Exercise objective: Your answer should consist only of the lines from the line containing "Screen dimensions: 1000x562" through the last line below, each repeated exactly.

Entries provided:
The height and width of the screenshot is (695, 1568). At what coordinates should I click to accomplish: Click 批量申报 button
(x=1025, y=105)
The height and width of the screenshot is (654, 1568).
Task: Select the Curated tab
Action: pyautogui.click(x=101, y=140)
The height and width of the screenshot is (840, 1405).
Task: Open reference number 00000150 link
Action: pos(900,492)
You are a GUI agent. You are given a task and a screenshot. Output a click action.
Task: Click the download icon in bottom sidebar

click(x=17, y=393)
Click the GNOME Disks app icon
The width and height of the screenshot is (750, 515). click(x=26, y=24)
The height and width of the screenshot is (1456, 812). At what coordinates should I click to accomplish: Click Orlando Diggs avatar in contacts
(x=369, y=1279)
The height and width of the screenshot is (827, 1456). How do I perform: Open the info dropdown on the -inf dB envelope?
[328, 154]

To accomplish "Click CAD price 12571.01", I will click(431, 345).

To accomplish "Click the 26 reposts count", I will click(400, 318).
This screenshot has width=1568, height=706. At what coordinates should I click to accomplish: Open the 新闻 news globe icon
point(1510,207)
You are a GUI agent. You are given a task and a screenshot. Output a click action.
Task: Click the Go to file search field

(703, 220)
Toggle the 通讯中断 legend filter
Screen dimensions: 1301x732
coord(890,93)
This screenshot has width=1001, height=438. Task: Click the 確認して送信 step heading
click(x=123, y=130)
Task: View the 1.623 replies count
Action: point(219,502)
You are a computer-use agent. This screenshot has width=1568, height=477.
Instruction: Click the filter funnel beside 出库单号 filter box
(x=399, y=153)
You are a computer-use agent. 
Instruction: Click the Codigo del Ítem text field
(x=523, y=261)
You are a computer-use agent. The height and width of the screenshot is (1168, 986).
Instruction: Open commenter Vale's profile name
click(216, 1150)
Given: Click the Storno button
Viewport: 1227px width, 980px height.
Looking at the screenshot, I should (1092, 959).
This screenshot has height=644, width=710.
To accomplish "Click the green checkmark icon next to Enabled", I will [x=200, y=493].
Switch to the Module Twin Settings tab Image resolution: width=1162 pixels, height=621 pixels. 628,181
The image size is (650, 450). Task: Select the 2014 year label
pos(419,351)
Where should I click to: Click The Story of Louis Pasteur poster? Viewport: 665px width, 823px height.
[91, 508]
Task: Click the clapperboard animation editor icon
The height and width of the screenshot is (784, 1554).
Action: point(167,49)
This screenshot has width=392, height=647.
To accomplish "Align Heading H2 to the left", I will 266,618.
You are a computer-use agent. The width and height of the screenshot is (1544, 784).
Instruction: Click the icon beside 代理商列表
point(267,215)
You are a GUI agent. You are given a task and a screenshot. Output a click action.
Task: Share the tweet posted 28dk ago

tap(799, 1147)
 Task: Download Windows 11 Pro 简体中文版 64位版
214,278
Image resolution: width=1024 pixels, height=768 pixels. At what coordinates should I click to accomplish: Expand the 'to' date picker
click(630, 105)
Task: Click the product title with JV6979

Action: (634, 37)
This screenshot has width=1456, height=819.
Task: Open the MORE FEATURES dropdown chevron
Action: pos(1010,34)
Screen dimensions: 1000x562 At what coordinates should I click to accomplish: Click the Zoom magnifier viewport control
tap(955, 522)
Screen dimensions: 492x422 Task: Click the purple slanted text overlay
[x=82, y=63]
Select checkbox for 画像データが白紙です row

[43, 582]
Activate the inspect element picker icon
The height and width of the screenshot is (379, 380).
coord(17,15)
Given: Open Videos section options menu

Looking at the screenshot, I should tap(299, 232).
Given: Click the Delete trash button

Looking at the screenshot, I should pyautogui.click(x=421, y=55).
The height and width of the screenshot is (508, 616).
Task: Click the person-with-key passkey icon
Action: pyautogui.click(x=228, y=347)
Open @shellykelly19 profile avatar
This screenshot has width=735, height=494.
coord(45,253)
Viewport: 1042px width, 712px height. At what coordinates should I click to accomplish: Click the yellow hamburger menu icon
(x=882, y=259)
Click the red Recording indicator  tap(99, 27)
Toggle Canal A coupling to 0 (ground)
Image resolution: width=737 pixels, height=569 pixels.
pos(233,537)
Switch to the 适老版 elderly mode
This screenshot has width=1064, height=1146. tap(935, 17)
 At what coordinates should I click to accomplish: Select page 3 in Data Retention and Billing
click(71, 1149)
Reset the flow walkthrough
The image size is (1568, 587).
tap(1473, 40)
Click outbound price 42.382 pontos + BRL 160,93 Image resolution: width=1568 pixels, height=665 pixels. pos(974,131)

Expected output:
Screen dimensions: 1000x562 At what coordinates should I click to accomplish: Click the Zoom magnifier viewport control
tap(955, 522)
Screen dimensions: 492x422 Task: Click the purple slanted text overlay
[x=82, y=63]
Select checkbox for 画像データが白紙です row

[43, 582]
Activate the inspect element picker icon
The height and width of the screenshot is (379, 380).
coord(17,15)
Given: Open Videos section options menu

Looking at the screenshot, I should tap(299, 232).
Given: Click the Delete trash button

Looking at the screenshot, I should pyautogui.click(x=421, y=55).
The height and width of the screenshot is (508, 616).
Task: Click the person-with-key passkey icon
Action: pyautogui.click(x=228, y=347)
Open @shellykelly19 profile avatar
This screenshot has width=735, height=494.
coord(45,253)
Viewport: 1042px width, 712px height. At what coordinates should I click to accomplish: Click the yellow hamburger menu icon
(x=882, y=259)
Click the red Recording indicator  tap(99, 27)
Toggle Canal A coupling to 0 (ground)
Image resolution: width=737 pixels, height=569 pixels.
pos(233,537)
Switch to the 适老版 elderly mode
This screenshot has width=1064, height=1146. tap(935, 17)
 At what coordinates should I click to accomplish: Select page 3 in Data Retention and Billing
click(71, 1149)
Reset the flow walkthrough
The image size is (1568, 587).
tap(1473, 40)
Click outbound price 42.382 pontos + BRL 160,93 Image resolution: width=1568 pixels, height=665 pixels. pos(974,131)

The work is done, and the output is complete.